*** Opening of Data for the task ***

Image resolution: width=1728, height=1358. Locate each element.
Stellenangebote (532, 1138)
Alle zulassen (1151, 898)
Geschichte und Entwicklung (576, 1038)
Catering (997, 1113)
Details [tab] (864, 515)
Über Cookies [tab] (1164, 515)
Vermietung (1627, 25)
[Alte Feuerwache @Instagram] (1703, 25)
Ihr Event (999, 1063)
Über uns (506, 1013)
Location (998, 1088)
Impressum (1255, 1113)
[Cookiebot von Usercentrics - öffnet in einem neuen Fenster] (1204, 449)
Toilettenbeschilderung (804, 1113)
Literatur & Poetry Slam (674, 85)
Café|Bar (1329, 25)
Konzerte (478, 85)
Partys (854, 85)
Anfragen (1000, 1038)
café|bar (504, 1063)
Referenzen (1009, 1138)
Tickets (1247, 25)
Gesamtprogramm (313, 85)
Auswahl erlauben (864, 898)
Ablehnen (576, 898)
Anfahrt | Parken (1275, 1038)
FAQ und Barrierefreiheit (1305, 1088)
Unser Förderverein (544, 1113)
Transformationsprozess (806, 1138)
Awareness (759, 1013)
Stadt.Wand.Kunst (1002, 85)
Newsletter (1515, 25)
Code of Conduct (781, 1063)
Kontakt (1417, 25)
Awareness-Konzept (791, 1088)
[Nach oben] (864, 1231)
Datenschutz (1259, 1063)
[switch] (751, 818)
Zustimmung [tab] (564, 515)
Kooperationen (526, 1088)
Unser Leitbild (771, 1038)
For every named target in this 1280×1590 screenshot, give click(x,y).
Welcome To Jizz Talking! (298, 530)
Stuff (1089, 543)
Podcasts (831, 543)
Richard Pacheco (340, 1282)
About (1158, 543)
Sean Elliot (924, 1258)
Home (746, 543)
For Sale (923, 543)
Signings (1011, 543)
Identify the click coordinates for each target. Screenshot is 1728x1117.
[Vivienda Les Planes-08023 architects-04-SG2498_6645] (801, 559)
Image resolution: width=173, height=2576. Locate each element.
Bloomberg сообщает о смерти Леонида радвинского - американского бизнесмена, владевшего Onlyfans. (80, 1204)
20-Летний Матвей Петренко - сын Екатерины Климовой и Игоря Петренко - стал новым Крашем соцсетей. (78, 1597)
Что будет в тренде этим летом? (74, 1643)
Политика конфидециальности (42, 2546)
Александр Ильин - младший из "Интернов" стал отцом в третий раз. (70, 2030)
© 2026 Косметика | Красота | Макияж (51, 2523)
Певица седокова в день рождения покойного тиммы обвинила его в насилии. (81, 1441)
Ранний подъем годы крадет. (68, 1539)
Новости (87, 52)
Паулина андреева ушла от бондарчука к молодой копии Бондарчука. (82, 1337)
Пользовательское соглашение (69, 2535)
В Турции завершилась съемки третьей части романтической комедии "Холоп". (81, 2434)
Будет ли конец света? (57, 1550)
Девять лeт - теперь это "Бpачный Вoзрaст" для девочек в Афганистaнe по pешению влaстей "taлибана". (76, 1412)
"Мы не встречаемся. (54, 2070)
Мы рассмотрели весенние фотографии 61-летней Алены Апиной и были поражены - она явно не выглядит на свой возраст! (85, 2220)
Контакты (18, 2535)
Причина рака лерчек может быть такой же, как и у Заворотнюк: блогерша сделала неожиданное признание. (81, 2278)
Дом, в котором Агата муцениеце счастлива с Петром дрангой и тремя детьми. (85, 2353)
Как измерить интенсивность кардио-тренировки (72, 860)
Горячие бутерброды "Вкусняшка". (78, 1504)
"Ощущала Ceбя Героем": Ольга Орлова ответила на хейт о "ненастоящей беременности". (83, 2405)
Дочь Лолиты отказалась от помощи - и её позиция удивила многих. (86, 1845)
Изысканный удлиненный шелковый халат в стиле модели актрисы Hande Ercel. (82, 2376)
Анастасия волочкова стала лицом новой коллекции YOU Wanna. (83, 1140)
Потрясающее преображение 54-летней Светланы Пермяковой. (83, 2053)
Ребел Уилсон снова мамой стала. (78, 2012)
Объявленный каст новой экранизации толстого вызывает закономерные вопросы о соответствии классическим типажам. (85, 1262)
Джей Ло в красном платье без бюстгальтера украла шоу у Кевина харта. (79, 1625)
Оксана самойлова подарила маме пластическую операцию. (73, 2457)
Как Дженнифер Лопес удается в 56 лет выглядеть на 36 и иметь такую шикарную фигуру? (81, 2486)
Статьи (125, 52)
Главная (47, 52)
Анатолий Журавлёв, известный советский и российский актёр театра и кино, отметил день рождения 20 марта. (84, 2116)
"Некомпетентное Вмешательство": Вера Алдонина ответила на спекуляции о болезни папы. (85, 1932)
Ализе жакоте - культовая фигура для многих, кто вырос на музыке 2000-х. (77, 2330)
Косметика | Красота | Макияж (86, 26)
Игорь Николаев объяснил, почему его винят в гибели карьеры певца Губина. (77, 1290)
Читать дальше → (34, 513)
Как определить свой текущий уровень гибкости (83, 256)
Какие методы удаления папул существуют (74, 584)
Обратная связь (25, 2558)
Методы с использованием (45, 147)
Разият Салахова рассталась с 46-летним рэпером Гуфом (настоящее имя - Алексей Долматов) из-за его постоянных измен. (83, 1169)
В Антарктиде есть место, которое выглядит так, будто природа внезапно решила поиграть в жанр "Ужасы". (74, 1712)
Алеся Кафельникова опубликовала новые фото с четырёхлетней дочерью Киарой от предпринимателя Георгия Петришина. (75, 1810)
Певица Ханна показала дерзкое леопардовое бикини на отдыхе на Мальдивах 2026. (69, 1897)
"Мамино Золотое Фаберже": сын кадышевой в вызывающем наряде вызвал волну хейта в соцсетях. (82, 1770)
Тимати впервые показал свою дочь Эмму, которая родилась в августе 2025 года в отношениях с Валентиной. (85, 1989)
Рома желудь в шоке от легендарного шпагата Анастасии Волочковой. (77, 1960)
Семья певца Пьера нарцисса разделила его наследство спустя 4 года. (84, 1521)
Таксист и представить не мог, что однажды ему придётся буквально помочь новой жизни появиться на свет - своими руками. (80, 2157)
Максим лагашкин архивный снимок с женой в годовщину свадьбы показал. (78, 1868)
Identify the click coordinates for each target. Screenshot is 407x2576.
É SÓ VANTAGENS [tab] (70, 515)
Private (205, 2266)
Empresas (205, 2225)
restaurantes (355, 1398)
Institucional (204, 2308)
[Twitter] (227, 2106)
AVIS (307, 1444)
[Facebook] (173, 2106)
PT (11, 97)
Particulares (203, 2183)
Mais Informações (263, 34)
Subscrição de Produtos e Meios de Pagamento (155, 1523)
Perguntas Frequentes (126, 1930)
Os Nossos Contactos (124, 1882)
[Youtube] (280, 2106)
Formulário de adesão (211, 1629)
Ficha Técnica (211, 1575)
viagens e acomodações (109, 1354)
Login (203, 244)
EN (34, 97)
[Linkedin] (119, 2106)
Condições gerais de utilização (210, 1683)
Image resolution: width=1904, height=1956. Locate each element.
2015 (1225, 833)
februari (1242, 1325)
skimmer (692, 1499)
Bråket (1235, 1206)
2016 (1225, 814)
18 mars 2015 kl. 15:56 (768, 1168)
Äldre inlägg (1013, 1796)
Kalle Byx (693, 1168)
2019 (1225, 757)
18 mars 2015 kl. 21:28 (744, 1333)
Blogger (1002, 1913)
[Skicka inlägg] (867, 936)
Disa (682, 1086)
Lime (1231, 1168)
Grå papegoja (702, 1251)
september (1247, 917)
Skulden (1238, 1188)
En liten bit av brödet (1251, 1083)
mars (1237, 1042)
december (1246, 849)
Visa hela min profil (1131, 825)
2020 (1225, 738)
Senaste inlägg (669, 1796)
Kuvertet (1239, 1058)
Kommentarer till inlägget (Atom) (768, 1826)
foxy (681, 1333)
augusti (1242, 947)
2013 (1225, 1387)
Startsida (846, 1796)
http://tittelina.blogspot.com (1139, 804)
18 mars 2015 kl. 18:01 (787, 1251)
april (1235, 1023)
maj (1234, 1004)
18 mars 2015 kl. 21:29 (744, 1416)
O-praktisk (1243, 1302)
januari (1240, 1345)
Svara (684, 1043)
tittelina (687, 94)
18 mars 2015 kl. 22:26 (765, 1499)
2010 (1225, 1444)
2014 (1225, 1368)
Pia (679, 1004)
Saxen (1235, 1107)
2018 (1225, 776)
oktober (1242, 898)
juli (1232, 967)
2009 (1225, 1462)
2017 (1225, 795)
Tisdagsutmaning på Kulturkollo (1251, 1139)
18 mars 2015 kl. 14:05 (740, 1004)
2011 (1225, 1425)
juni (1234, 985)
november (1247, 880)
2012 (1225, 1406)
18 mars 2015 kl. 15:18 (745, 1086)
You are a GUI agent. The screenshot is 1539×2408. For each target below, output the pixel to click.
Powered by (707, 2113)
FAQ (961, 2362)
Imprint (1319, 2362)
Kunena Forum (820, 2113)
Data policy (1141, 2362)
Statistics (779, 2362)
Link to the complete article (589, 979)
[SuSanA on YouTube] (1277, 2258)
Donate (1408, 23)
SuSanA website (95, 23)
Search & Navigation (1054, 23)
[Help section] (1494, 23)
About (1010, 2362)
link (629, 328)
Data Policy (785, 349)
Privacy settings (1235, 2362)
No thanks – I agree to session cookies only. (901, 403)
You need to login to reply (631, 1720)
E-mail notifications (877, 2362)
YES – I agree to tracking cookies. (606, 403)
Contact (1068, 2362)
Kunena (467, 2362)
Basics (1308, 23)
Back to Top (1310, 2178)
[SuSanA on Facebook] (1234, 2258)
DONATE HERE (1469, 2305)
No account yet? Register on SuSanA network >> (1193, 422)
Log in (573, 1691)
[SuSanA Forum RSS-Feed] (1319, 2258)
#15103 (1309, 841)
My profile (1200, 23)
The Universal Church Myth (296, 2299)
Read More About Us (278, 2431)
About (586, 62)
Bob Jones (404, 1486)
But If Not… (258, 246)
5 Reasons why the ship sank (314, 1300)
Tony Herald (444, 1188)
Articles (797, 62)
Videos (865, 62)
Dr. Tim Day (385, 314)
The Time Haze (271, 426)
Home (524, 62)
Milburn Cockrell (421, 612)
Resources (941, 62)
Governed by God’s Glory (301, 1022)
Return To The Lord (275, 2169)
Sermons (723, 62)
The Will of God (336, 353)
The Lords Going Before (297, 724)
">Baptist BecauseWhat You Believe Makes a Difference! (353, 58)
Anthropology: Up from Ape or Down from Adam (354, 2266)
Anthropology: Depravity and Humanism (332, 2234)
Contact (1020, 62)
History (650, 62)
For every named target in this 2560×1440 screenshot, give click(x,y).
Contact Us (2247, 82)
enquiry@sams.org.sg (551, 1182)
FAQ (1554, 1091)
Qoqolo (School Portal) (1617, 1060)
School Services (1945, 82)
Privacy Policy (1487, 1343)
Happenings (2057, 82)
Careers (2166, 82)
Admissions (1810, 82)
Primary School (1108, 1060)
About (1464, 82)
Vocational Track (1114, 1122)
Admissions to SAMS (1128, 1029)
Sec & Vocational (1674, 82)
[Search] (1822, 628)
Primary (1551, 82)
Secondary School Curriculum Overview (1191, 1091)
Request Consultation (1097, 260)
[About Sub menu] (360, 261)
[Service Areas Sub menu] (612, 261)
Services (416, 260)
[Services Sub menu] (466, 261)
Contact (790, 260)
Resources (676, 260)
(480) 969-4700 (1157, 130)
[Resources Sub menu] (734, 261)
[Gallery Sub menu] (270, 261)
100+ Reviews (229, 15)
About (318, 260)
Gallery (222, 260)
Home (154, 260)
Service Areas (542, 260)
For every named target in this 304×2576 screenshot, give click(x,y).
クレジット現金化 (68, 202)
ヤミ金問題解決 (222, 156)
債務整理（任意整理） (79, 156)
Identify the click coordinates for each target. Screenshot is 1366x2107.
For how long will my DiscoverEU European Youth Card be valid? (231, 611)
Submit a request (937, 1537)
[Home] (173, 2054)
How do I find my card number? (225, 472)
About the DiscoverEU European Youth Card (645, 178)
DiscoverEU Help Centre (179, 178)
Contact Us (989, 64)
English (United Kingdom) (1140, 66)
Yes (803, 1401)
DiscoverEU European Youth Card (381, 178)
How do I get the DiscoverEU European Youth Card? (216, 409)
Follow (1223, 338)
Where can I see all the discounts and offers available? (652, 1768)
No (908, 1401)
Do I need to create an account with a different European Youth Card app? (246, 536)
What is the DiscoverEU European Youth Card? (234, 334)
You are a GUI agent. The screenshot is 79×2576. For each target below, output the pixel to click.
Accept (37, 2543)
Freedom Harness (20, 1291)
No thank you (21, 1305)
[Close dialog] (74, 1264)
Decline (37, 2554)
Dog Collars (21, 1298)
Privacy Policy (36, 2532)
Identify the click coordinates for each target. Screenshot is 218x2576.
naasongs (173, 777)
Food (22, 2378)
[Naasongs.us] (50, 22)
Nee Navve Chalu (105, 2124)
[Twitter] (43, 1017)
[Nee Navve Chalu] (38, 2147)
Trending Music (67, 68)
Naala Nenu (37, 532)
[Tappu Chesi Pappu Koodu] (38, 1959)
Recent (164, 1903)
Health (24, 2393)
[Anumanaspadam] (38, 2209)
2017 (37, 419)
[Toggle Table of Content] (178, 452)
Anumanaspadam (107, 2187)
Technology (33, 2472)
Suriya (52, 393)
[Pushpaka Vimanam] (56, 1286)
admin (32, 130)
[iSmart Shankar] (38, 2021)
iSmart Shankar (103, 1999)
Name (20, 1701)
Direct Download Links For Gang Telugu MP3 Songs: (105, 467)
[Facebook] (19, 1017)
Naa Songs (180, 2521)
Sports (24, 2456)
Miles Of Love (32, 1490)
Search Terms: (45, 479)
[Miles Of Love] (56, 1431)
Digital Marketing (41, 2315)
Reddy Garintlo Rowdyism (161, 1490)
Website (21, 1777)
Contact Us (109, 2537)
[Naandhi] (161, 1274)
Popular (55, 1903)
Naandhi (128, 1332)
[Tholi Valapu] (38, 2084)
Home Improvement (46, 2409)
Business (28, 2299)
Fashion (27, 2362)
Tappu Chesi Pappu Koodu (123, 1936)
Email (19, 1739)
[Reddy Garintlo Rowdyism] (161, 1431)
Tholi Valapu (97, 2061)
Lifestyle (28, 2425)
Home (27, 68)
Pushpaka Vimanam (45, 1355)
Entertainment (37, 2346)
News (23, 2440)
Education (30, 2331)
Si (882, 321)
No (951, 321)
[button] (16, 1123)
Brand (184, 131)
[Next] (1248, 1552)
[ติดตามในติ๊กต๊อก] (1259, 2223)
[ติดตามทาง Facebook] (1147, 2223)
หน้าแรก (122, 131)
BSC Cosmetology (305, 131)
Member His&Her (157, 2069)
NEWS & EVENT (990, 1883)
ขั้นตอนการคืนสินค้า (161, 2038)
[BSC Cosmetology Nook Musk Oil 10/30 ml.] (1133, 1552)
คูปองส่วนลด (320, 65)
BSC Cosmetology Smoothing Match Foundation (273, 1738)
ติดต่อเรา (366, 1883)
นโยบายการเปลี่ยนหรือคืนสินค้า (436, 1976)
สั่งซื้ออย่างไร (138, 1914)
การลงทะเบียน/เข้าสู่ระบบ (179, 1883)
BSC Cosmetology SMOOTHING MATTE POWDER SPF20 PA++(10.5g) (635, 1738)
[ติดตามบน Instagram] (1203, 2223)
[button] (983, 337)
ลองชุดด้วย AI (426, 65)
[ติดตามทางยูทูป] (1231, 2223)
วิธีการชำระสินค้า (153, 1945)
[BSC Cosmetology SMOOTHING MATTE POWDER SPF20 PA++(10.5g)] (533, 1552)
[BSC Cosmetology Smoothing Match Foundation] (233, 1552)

*** Close of Data for the task ***

Exercise:
Give back, word for word, only the lines above from the line holding "Toilettenbeschilderung (804, 1113)" to the line holding "Макияж (51, 2523)", both included.

Problem solution:
Toilettenbeschilderung (804, 1113)
Literatur & Poetry Slam (674, 85)
Café|Bar (1329, 25)
Konzerte (478, 85)
Partys (854, 85)
Anfragen (1000, 1038)
café|bar (504, 1063)
Referenzen (1009, 1138)
Tickets (1247, 25)
Gesamtprogramm (313, 85)
Auswahl erlauben (864, 898)
Ablehnen (576, 898)
Anfahrt | Parken (1275, 1038)
FAQ und Barrierefreiheit (1305, 1088)
Unser Förderverein (544, 1113)
Transformationsprozess (806, 1138)
Awareness (759, 1013)
Stadt.Wand.Kunst (1002, 85)
Newsletter (1515, 25)
Code of Conduct (781, 1063)
Kontakt (1417, 25)
Awareness-Konzept (791, 1088)
[Nach oben] (864, 1231)
Datenschutz (1259, 1063)
[switch] (751, 818)
Zustimmung [tab] (564, 515)
Kooperationen (526, 1088)
Unser Leitbild (771, 1038)
For every named target in this 1280×1590 screenshot, give click(x,y).
Welcome To Jizz Talking! (298, 530)
Stuff (1089, 543)
Podcasts (831, 543)
Richard Pacheco (340, 1282)
About (1158, 543)
Sean Elliot (924, 1258)
Home (746, 543)
For Sale (923, 543)
Signings (1011, 543)
Identify the click coordinates for each target. Screenshot is 1728x1117.
[Vivienda Les Planes-08023 architects-04-SG2498_6645] (801, 559)
Image resolution: width=173, height=2576. Locate each element.
Bloomberg сообщает о смерти Леонида радвинского - американского бизнесмена, владевшего Onlyfans. (80, 1204)
20-Летний Матвей Петренко - сын Екатерины Климовой и Игоря Петренко - стал новым Крашем соцсетей. (78, 1597)
Что будет в тренде этим летом? (74, 1643)
Политика конфидециальности (42, 2546)
Александр Ильин - младший из "Интернов" стал отцом в третий раз. (70, 2030)
© 2026 Косметика | Красота | Макияж (51, 2523)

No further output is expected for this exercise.